== Segment start ==
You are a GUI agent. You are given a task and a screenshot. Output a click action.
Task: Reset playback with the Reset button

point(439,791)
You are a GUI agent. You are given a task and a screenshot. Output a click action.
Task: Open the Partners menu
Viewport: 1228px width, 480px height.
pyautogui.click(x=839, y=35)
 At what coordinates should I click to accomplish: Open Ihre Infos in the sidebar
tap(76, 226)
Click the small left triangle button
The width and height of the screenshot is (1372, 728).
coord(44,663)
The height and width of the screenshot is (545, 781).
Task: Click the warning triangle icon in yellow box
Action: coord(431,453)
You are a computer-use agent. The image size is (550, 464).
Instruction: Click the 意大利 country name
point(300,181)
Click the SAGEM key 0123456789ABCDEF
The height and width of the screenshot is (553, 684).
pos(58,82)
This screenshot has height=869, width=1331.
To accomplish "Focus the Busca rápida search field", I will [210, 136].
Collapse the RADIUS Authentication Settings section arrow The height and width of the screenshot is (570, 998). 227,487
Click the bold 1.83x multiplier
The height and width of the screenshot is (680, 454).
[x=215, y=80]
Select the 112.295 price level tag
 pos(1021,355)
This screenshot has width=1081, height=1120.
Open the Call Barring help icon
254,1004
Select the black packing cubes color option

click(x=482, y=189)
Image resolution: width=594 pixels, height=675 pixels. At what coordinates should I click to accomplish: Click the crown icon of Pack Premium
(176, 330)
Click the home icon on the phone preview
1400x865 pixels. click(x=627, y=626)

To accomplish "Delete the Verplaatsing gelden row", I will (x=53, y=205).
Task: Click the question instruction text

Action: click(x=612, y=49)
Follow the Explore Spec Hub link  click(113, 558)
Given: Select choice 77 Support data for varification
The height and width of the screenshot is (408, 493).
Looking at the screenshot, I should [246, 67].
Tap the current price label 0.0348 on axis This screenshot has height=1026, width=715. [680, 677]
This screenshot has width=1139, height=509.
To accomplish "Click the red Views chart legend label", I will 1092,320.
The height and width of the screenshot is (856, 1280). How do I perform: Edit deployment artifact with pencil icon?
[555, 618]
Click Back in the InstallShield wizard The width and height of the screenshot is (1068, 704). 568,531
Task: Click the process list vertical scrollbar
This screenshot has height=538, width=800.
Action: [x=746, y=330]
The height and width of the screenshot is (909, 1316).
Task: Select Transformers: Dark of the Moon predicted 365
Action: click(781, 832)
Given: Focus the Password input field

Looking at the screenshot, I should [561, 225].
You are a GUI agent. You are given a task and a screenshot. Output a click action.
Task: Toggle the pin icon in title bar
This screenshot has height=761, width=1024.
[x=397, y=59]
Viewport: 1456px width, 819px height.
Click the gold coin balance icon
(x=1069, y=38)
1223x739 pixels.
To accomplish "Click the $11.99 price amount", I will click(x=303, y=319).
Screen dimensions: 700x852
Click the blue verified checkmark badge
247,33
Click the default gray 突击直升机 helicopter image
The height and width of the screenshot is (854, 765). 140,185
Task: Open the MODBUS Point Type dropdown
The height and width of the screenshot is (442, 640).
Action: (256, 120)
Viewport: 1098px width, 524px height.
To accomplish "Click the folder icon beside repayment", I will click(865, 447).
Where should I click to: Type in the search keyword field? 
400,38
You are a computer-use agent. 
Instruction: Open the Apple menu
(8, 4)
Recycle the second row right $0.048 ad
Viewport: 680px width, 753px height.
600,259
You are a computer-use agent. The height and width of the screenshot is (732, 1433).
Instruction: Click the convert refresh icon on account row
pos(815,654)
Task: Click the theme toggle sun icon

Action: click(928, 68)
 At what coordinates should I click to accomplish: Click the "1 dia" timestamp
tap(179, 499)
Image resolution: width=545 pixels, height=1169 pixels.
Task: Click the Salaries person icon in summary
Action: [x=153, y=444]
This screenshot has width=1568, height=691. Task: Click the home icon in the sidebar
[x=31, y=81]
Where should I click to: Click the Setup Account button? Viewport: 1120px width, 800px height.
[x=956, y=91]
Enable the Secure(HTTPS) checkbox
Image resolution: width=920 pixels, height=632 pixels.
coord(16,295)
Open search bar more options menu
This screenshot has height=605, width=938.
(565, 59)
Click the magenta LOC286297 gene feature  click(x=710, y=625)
== Segment end ==
What you will do: Full transcription, please: every entry, exactly as written.

Written response:
You are a GUI agent. You are given a task and a screenshot. Output a click action.
Task: Reset playback with the Reset button

point(439,791)
You are a GUI agent. You are given a task and a screenshot. Output a click action.
Task: Open the Partners menu
Viewport: 1228px width, 480px height.
pyautogui.click(x=839, y=35)
 At what coordinates should I click to accomplish: Open Ihre Infos in the sidebar
tap(76, 226)
Click the small left triangle button
The width and height of the screenshot is (1372, 728).
coord(44,663)
The height and width of the screenshot is (545, 781).
Task: Click the warning triangle icon in yellow box
Action: coord(431,453)
You are a computer-use agent. The image size is (550, 464).
Instruction: Click the 意大利 country name
point(300,181)
Click the SAGEM key 0123456789ABCDEF
The height and width of the screenshot is (553, 684).
pos(58,82)
This screenshot has height=869, width=1331.
To accomplish "Focus the Busca rápida search field", I will [210, 136].
Collapse the RADIUS Authentication Settings section arrow The height and width of the screenshot is (570, 998). 227,487
Click the bold 1.83x multiplier
The height and width of the screenshot is (680, 454).
[x=215, y=80]
Select the 112.295 price level tag
 pos(1021,355)
This screenshot has width=1081, height=1120.
Open the Call Barring help icon
254,1004
Select the black packing cubes color option

click(x=482, y=189)
Image resolution: width=594 pixels, height=675 pixels. At what coordinates should I click to accomplish: Click the crown icon of Pack Premium
(176, 330)
Click the home icon on the phone preview
1400x865 pixels. click(x=627, y=626)

To accomplish "Delete the Verplaatsing gelden row", I will (x=53, y=205).
Task: Click the question instruction text

Action: click(x=612, y=49)
Follow the Explore Spec Hub link  click(113, 558)
Given: Select choice 77 Support data for varification
The height and width of the screenshot is (408, 493).
Looking at the screenshot, I should [246, 67].
Tap the current price label 0.0348 on axis This screenshot has height=1026, width=715. [680, 677]
This screenshot has width=1139, height=509.
To accomplish "Click the red Views chart legend label", I will 1092,320.
The height and width of the screenshot is (856, 1280). How do I perform: Edit deployment artifact with pencil icon?
[555, 618]
Click Back in the InstallShield wizard The width and height of the screenshot is (1068, 704). 568,531
Task: Click the process list vertical scrollbar
This screenshot has height=538, width=800.
Action: [x=746, y=330]
The height and width of the screenshot is (909, 1316).
Task: Select Transformers: Dark of the Moon predicted 365
Action: click(781, 832)
Given: Focus the Password input field

Looking at the screenshot, I should [561, 225].
You are a GUI agent. You are given a task and a screenshot. Output a click action.
Task: Toggle the pin icon in title bar
This screenshot has height=761, width=1024.
[x=397, y=59]
Viewport: 1456px width, 819px height.
Click the gold coin balance icon
(x=1069, y=38)
1223x739 pixels.
To accomplish "Click the $11.99 price amount", I will click(x=303, y=319).
Screen dimensions: 700x852
Click the blue verified checkmark badge
247,33
Click the default gray 突击直升机 helicopter image
The height and width of the screenshot is (854, 765). 140,185
Task: Open the MODBUS Point Type dropdown
The height and width of the screenshot is (442, 640).
Action: (256, 120)
Viewport: 1098px width, 524px height.
To accomplish "Click the folder icon beside repayment", I will click(865, 447).
Where should I click to: Type in the search keyword field? 
400,38
You are a computer-use agent. 
Instruction: Open the Apple menu
(8, 4)
Recycle the second row right $0.048 ad
Viewport: 680px width, 753px height.
600,259
You are a computer-use agent. The height and width of the screenshot is (732, 1433).
Instruction: Click the convert refresh icon on account row
pos(815,654)
Task: Click the theme toggle sun icon

Action: click(928, 68)
 At what coordinates should I click to accomplish: Click the "1 dia" timestamp
tap(179, 499)
Image resolution: width=545 pixels, height=1169 pixels.
Task: Click the Salaries person icon in summary
Action: [x=153, y=444]
This screenshot has width=1568, height=691. Task: Click the home icon in the sidebar
[x=31, y=81]
Where should I click to: Click the Setup Account button? Viewport: 1120px width, 800px height.
[x=956, y=91]
Enable the Secure(HTTPS) checkbox
Image resolution: width=920 pixels, height=632 pixels.
coord(16,295)
Open search bar more options menu
This screenshot has height=605, width=938.
(565, 59)
Click the magenta LOC286297 gene feature  click(x=710, y=625)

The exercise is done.